Comedian Jon Benjamin has put out an
experimental jazz album where he plays piano backed by professional musicians. At the time of recording Benjamin didn’t know
how to play piano – at all! He was
completely making it up on the spot. It
sounds like free jazz. In an interview
with NPR Jon Benjamin admitted “It's a real insult to people who try.”
I think this is hilarious and brilliant. Of course on some level it is an insult to just
start banging away on piano keys when there are people who have put in years of
discipline and practice into their musical talent.
On the other hand I do believe that with the right attitude and approach
someone who has never played an instrument before can pick it up and start
making music from day one. That’s
basically what I’ve been doing for the last ten years, off and on.

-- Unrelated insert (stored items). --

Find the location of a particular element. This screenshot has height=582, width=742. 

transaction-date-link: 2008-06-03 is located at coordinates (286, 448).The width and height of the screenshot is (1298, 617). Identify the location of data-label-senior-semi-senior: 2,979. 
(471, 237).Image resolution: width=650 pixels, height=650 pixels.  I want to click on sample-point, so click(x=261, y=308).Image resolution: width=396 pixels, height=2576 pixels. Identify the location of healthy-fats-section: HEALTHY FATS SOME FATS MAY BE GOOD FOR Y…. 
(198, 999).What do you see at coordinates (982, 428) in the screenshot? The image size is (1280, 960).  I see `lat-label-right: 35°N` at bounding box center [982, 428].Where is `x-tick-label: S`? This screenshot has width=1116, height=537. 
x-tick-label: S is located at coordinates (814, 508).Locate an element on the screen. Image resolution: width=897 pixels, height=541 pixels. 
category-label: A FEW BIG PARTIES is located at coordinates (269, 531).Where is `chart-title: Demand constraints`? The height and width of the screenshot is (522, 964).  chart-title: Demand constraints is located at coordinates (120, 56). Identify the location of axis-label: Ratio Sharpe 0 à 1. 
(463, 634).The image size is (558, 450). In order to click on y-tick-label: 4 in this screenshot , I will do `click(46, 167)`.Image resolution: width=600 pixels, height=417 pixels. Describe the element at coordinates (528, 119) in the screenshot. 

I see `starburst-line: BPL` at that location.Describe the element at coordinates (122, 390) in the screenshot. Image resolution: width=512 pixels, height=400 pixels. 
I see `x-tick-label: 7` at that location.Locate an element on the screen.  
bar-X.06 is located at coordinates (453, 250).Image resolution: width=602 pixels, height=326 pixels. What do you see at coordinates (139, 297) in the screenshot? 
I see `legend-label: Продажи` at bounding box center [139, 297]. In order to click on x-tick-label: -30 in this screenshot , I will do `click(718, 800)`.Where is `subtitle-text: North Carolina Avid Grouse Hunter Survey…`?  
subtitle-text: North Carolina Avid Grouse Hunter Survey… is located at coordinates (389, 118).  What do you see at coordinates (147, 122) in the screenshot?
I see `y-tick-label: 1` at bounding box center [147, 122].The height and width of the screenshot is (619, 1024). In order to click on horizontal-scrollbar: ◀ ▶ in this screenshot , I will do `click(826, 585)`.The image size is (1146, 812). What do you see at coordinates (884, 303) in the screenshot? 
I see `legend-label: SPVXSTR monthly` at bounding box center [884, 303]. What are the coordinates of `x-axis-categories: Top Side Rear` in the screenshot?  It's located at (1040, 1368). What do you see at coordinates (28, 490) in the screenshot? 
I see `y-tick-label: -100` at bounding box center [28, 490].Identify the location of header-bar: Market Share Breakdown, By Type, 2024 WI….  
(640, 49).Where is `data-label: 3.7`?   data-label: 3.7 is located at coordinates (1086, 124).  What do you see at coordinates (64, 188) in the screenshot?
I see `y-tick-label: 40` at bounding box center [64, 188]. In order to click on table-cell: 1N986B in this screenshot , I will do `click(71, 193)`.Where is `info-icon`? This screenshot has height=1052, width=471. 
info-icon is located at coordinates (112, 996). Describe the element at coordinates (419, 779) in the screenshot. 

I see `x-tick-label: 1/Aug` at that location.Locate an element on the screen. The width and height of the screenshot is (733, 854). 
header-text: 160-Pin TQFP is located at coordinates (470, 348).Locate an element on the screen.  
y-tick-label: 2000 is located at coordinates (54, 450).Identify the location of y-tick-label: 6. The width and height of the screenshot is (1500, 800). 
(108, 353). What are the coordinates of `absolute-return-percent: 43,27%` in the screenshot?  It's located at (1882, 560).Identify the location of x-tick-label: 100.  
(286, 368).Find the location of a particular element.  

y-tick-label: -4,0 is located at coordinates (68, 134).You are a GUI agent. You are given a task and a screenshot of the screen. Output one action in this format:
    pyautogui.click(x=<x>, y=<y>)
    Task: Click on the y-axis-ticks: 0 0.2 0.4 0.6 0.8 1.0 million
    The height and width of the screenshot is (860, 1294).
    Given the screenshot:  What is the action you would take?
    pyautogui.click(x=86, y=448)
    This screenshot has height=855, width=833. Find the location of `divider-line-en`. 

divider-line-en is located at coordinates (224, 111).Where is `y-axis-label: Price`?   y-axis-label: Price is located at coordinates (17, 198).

There are elephants, chimpanzees and pigs who paint. Their work is very avant-garde. I happen to dig this kind of art. Is this an insult to actual trained abstract
artists? Probably.
From around 2005-2008 I lived in a shitty house
in the country where it didn’t matter if I spilled paint everywhere. Somewhere during that time I decided I was
going to start painting. There were
these old boards out in the shed and I would get paint very diluted and use
non-conventional devices like spray bottles and toothbrushes to splatter paint
onto these boards and then let gravity do the rest.
Some paint would miss the boards entirely and
either fall to the ground or vanish in the air.
Bon voyage. The paint that did
land on the board would become the painting.
This diluted paint would trickle down through cracks and crevices of the
wood, eventually drying and leaving what was basically a discolored paint stain. That would be the finished piece. It was on par with elephant, chimpanzee, pig
and worm art. I might start doing
this again. Is this insulting to actual
painters who rely upon skill?
I like to write in a ruled composition notebook
three or four times a week. I fill up the
entire page – never more than one page per day – always stopping when the page
is full. I usually write in a linear top
to bottom, left to right fashion but not always.
Days, weeks, months, or years later I look back at what I’ve written and
make a “poem” out of it, usually retaining 80% or more of the original text. http://www.mofvngo.com
That composition notebook process is completely freeform – almost like
automatic writing – but I hesitate to call it prose poetry. It’s more like improvisational journal
entries. I rarely have any idea what I’m writing about as I'm doing it; I just start with a blank mind/page and don’t
stop until the page is full. The whole process
probably takes about ten minutes or less.
This format and these parameters work for me. Is this insulting to actual poets? Certainly writing in a diary is OK to do and
that’s essentially what this is.
A few years after I had been playing tenor
banjo I convinced my wife to start playing a baritone ukulele so I could have
someone to play backup to my melody. She
never had any lessons other than what I could show her, but within days of her
getting the uke and learning chords I had her record an “album” with me that we
put on Bandcamp. Is this an insult to
actual musicians? People post crappy YouTube videos of themselves playing music all the time!
I started this blog over five years ago to primarily
write about music. I enjoy writing and
it comes easy to me but I am no expert.
I didn't get an English degree and I certainly don’t have a degree in musicology. I’m not a performing
musician and I am definitely not a music teacher with actual students, but this space gives me a place to share music tips and music theory theories as if I do know what I'm talking about.